Uç: İşe veya günlük aktivitelere yanınızda yiyecek getirmenin daha sağlıklı olduğunu düşünüyorsanız, neye ihtiyacınız olacağını planlayın ve bir gece önceden paketleyin.

Ödül 6: Bazı ilaçların işlerini yapmasına yardımcı olun.

Diyetisyen ve kitabın yazarı Kathleen Stanley, insülin ve bazı kan şekerini düşürücü hapların "bir öğünü atlamaya karar verirseniz etkilerini durdurmayın" diyor. Yapmanız Gereken 50 ŞeyHakkında BilgiŞeker hastalığı (Amerikan Diyabet Derneği, 2009).

Bunun yerine, insülin üretimini uyaran ilaçlar, seviyeler yükselmese bile kan şekerini düşürmeye devam edebilir. Buna neden olabilecek yaygın haplar şunları içerir: glimepirid, glipizid, gliburid, nateglinid (Starlix) ve repaglinid (Prandin). Bu ilaçlar düşük kan şekeri (hipoglisemi) riskini artırabilir.

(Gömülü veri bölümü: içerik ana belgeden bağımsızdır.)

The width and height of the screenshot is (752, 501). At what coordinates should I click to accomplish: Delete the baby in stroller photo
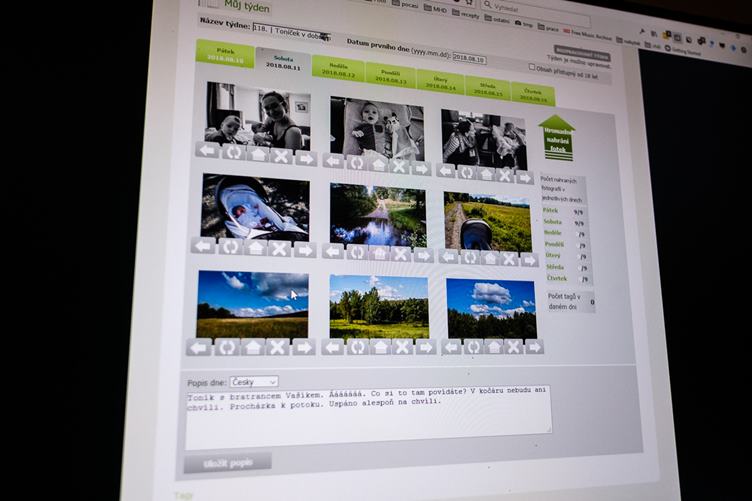[280, 248]
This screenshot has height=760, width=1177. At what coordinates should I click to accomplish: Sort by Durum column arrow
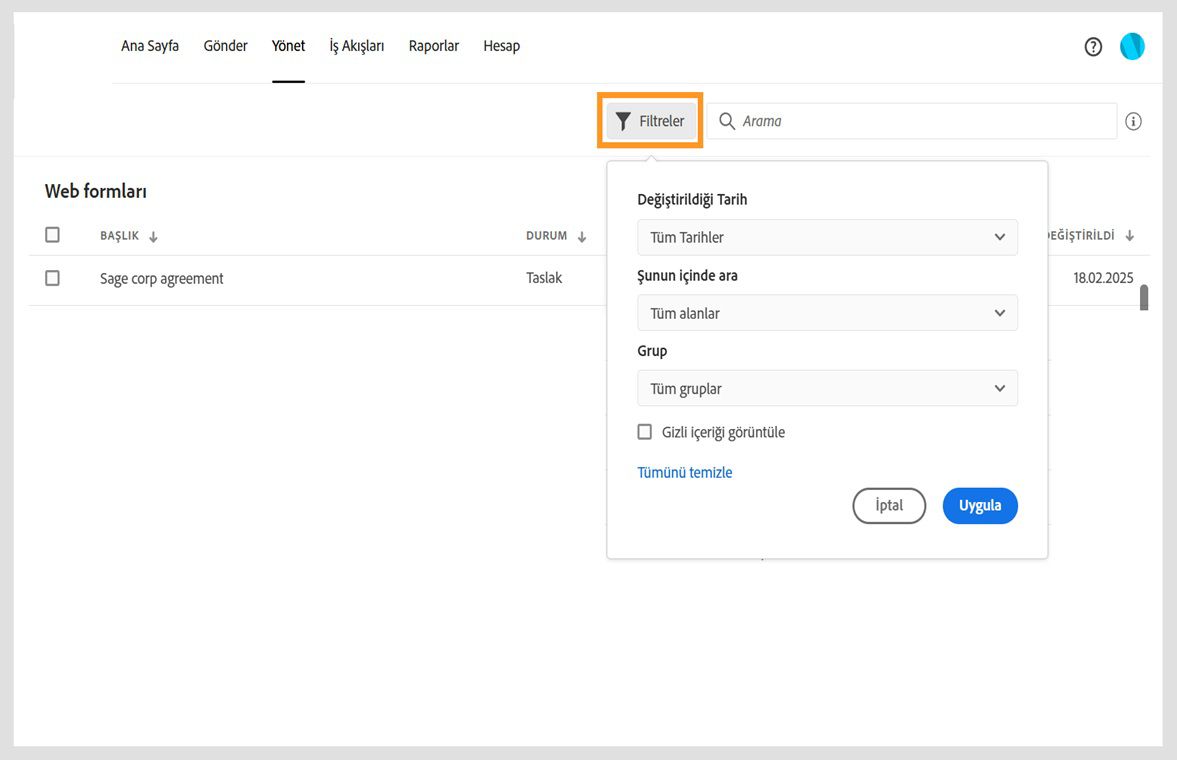(x=582, y=237)
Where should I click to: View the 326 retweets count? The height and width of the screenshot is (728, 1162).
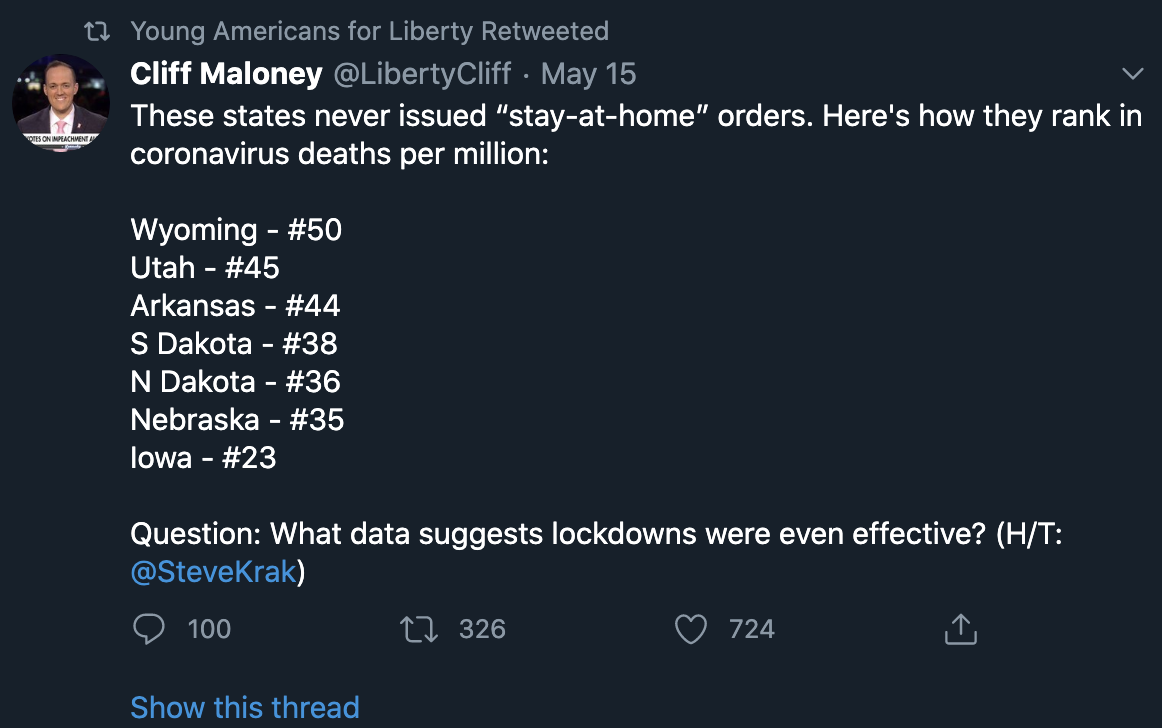tap(482, 629)
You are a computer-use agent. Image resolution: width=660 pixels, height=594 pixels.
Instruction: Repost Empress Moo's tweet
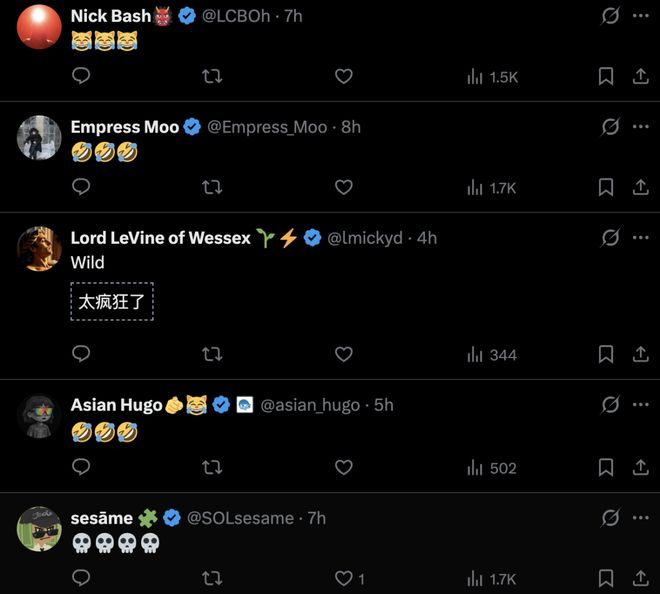coord(212,187)
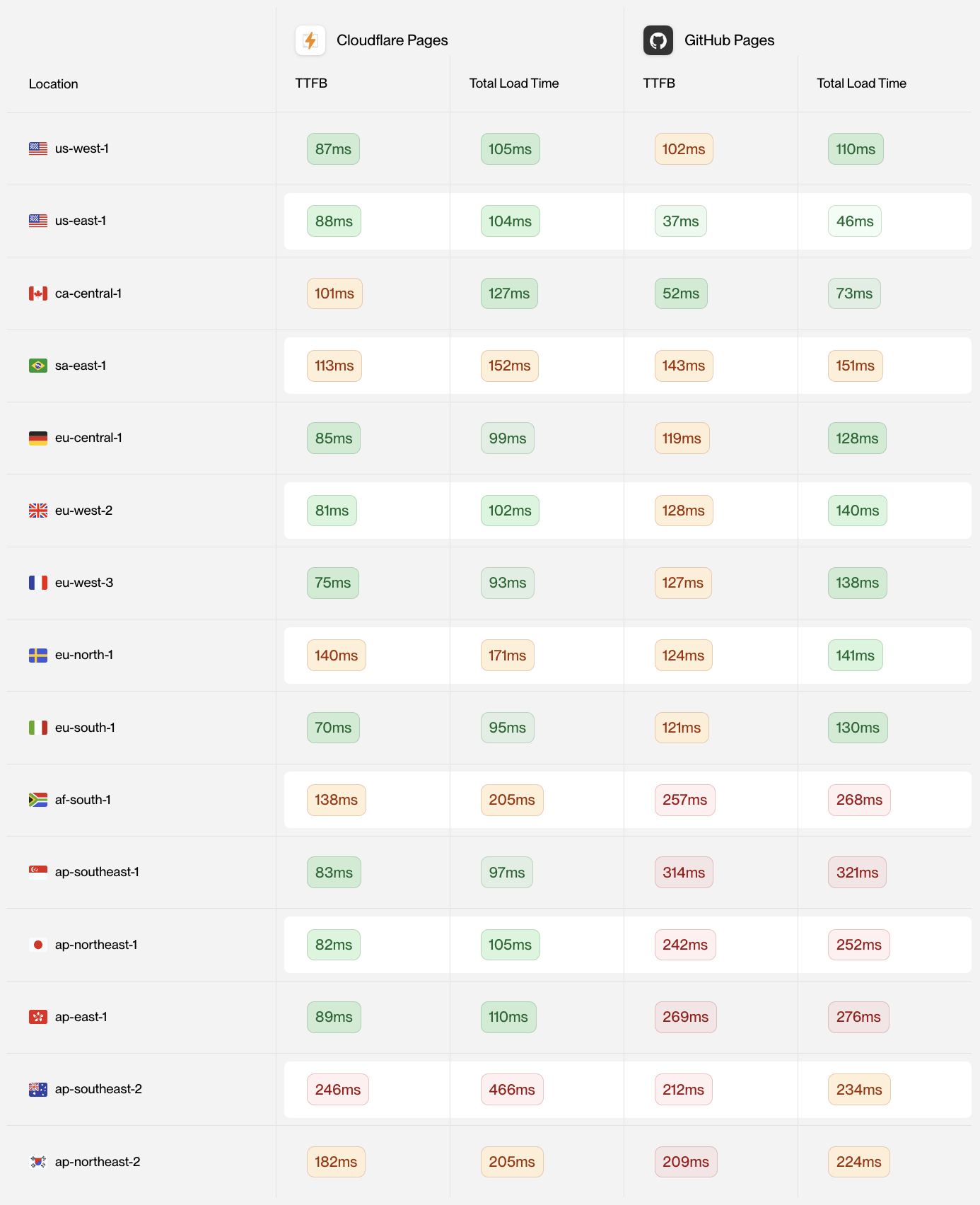Click the Germany flag beside eu-central-1
Screen dimensions: 980x1205
pyautogui.click(x=38, y=438)
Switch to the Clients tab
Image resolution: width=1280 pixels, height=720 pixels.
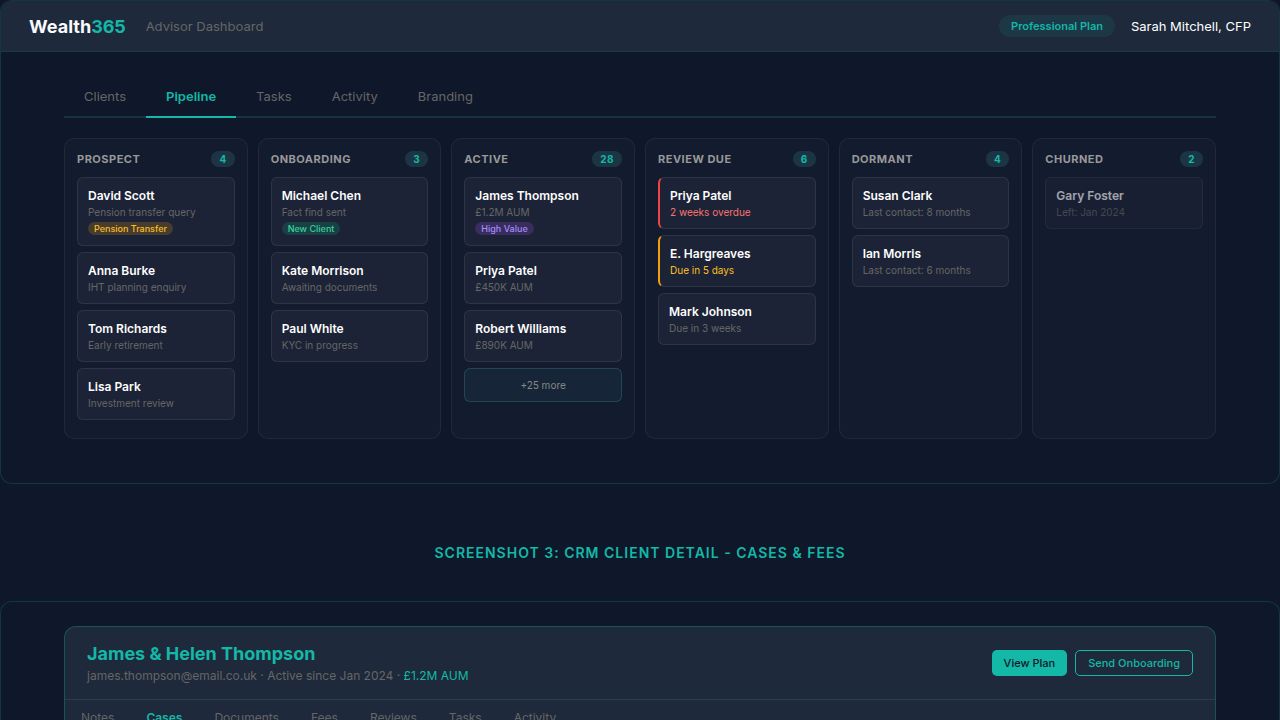104,96
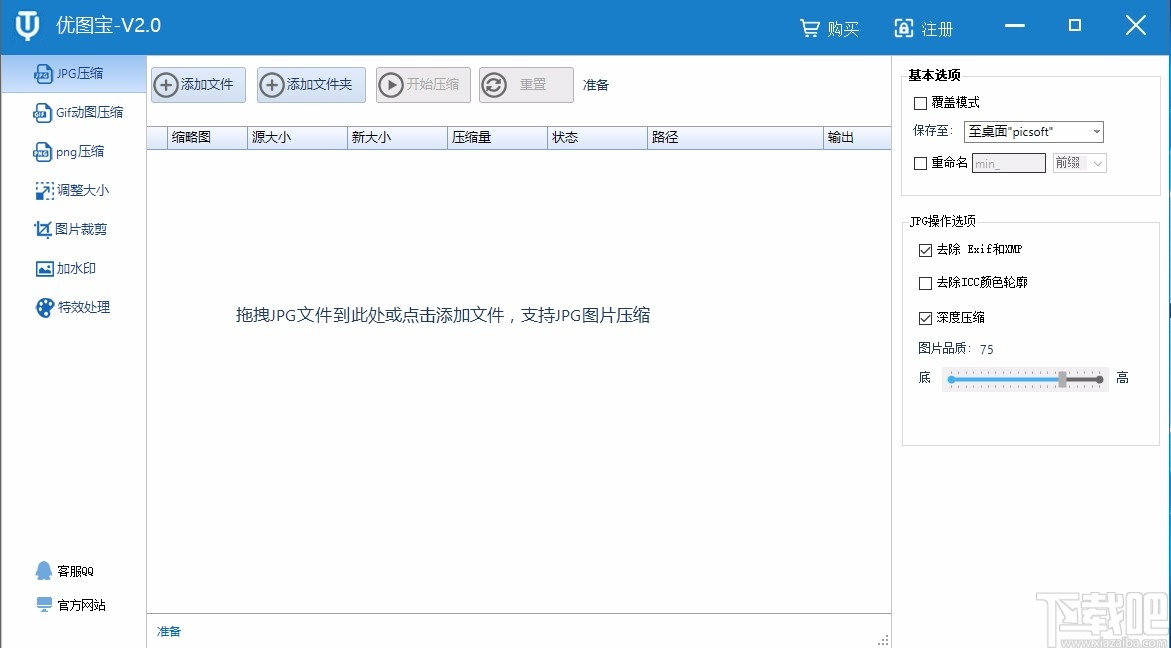This screenshot has width=1171, height=648.
Task: Enable 去除ICC颜色轮廓 option
Action: pyautogui.click(x=925, y=283)
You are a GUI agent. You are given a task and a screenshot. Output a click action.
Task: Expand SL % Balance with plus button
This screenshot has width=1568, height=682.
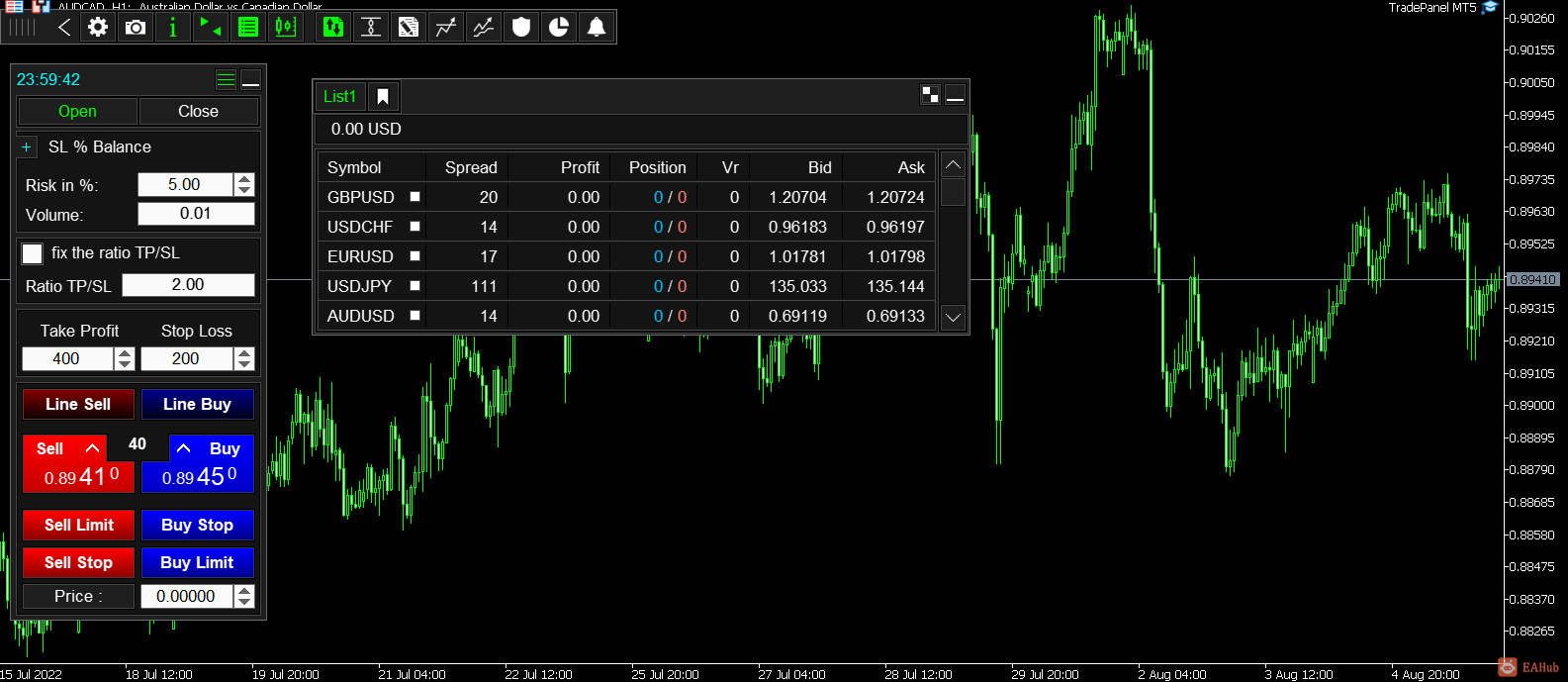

Sık düşük kan şekeri reaksiyonlarına sahip olmak, ihtiyaçtan dolayı kilo kontrolünü daha zor hale getirebilir. kan şekerini hızlı bir şekilde sağlıklı bir düzeye getirmek için karbonhidrat içeren yiyecekler veya tedaviler yiyin veya için Aralık. Düşük kan şekerine sahip olmak panik hissetmenize neden olabileceğinden, aşırı yemek kolaydır. Düşük olanı tedavi etmeniz gerekenden daha fazla kaloriyi kolayca tüketebilirsiniz. Sağlayıcınıza, aldığınız glikoz düşürücü ilacın hipoglisemiye neden olup olmadığını ve bunu önlemek için neler yapabileceğinizi sorun. Sık sık düşük kan şekeri reaksiyonları yaşıyorsanız, ilaç değişiklikleri veya ayarlamaları yapmak için sağlık uzmanınızla görüşün.

Ödül 7: Gününüzde bir düzen oluşturun.

Diyetisyen ve diyabet eğitimcisi Kathleen Stanley, düzenli öğünlerin gününüzü organize etmek ve egzersiz, eğlence ve rahatlama için zaman planlamak için bir yapı ve çerçeve sağlayabileceğini söylüyor. Hem egzersiz hem de boş zaman stresi yönetmenize yardımcı olur, bu da diyabeti kontrol etmenize yardımcı olur.

Yapılandırılmış yemekler de daha besleyici olma eğilimindedir, diye ekliyor Kathaleen Briggs Early, Ph. D., RD, CDE. Öğün atlıyor veya hareket halindeyken yiyecek alıyorsanız, vitamin, mineral, antioksidan, lif ve diğer besinlerden yoksun, daha az sağlıklı yiyecekleri seçebilirsiniz.

Çoğumuzun günde en az 5 bardak meyve ve sebzeye ihtiyacı olduğunu düşünün. Öğün atlarsanız veya koşarken yemek yerseniz bunu başarmak oldukça zordur.

Uç: Her gün protein, nişasta ve sebzeler gibi en az üç besin grubu içeren üç öğün yemek yemeyi planlayın.